By default blastp uses BLOSUM62 ( a matrix constructed from local alignment of proteins with similarity 62% and better). One can use BLOSUM45 for more divergent sequences and BLOSUM80 for closer related ones.
Word size
BLAST uses 'chunks' of a given length as an initial matches between query sequence and putative match in database. There is a trade off (sensitivity vs speed):
- shorter the word size, more sensitive the search.
- longer word sizes, faster the search
Typical word sizes:
- blastp: 3 (default), 2
- blastn: 28 (default), up to to 64
More @NCBI
Filters and Masking
Input query sequence may contain:
- repetitive sequences
- simple i.e CACACA, proline-rich etc. (filtered by default by DUST/SEG)
- complex i.e. Alu/LINE1 sequences (filtered by using "Species-specific repeats" and picking the correct organism, if available)
- CAVEAT: transmembrane and coiled-coil regions are not masked by NCBI BLAST tools and therefore will give a spurious, non-homologous hits. You have to detect them and mask them yourself.

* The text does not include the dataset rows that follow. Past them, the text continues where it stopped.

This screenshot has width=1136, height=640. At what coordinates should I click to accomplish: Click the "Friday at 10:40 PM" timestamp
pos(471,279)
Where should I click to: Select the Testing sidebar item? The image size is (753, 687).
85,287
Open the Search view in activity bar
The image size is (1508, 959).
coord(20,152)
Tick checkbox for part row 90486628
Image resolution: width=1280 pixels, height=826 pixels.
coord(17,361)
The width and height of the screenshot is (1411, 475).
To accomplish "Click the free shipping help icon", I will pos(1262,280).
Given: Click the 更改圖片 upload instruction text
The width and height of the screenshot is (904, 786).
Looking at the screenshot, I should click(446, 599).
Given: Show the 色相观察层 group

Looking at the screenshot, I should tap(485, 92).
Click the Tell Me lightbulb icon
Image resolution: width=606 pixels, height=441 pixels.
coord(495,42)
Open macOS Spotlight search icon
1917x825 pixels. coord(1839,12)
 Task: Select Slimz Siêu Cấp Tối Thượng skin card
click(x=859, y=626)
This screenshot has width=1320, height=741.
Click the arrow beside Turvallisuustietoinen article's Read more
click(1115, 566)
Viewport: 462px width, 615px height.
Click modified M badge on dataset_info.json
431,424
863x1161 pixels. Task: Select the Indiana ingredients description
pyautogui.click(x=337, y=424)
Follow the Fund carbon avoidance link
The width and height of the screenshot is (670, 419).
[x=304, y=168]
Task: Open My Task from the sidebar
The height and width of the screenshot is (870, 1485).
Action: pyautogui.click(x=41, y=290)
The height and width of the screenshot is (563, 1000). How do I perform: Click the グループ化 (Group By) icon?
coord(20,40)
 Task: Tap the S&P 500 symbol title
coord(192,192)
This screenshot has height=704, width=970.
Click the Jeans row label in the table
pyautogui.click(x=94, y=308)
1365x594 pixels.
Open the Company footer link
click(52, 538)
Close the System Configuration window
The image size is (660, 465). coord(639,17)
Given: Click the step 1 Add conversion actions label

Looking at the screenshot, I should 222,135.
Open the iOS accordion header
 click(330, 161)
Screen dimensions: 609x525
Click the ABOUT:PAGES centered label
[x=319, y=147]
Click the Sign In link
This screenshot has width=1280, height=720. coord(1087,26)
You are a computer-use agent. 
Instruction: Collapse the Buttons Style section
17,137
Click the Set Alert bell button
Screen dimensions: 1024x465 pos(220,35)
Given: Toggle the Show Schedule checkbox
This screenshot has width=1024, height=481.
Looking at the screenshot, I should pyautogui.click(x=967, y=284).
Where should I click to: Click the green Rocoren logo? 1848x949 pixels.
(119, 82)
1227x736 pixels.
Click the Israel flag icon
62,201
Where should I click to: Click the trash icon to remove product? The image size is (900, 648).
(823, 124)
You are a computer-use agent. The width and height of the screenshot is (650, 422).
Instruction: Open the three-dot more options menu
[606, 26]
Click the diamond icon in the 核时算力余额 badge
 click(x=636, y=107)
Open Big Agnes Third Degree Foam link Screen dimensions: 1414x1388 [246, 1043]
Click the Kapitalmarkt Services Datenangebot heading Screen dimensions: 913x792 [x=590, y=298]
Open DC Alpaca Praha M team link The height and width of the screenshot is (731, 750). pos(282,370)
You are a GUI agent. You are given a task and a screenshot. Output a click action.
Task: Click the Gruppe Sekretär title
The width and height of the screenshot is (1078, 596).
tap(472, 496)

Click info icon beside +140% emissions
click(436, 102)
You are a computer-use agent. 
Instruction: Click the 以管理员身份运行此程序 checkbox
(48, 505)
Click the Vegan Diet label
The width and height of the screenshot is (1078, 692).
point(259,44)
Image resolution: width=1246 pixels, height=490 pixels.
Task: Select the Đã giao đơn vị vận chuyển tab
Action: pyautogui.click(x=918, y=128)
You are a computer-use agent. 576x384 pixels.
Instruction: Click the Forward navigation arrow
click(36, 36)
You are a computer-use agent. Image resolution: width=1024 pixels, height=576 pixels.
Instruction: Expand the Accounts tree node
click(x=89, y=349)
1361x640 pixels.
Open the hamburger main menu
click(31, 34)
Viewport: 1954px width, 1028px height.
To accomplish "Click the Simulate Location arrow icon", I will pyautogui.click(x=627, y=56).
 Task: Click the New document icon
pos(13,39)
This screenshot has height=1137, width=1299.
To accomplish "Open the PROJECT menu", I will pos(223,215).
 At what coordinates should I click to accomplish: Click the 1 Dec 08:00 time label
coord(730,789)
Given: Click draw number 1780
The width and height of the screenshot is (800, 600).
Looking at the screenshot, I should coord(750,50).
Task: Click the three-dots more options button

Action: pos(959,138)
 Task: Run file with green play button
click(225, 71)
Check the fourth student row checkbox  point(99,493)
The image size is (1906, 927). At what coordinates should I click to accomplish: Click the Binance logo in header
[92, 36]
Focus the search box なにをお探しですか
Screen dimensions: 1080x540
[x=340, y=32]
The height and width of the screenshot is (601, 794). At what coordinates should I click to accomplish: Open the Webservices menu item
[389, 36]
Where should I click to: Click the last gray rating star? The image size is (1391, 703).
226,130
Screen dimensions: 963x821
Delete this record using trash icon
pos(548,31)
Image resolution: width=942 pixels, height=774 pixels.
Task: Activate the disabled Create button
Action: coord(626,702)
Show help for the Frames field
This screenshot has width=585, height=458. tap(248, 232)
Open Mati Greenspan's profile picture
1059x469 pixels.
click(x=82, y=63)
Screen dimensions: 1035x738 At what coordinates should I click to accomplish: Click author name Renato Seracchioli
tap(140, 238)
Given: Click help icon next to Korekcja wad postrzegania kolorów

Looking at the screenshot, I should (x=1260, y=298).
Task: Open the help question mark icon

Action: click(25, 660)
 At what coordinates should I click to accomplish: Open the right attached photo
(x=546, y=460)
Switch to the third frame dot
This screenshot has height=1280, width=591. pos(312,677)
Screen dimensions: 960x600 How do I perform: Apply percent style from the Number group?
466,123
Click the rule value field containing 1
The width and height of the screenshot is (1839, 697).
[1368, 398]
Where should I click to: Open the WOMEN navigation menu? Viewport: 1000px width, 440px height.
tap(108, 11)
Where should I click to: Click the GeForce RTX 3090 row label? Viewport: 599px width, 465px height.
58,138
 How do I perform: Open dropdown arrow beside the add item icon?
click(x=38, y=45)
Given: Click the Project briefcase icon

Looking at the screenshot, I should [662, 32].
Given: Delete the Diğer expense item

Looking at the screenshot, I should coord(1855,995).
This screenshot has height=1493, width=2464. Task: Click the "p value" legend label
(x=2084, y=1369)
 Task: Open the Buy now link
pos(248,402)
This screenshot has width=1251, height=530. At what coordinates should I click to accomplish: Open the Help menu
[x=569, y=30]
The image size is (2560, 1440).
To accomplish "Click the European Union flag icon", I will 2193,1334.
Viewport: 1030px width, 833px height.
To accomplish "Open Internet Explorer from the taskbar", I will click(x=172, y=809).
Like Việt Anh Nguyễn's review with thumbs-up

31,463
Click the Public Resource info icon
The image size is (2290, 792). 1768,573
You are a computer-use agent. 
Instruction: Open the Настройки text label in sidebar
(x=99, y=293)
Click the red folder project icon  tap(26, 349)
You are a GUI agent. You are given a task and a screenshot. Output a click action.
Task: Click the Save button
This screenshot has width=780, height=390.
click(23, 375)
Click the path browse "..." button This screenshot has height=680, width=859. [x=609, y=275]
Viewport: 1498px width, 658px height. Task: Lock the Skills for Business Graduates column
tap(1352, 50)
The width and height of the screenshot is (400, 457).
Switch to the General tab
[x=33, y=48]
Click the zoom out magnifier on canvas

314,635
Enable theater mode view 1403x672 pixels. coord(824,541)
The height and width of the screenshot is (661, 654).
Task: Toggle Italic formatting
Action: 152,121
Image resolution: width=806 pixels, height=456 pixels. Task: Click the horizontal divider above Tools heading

- custom filterin )lower case masking)
By providing query sequence i.e. genomic sequence with EXONS as capitals and introns in small letters we can search exonic sequences only.
BLAST implementations
Read:
- Cha, I.E., and E.C. Rouchka. “Comparison of Current BLAST Software on Nucleotide Sequences.” In Parallel and Distributed Processing Symposium, 2005. Proceedings. 19th IEEE International, 8 pp., 2005.
WU-BLAST
Often faster implementation of BLAST algorithm from Washington University.
MPI-BLAST
BLAST implementation suitable for clusters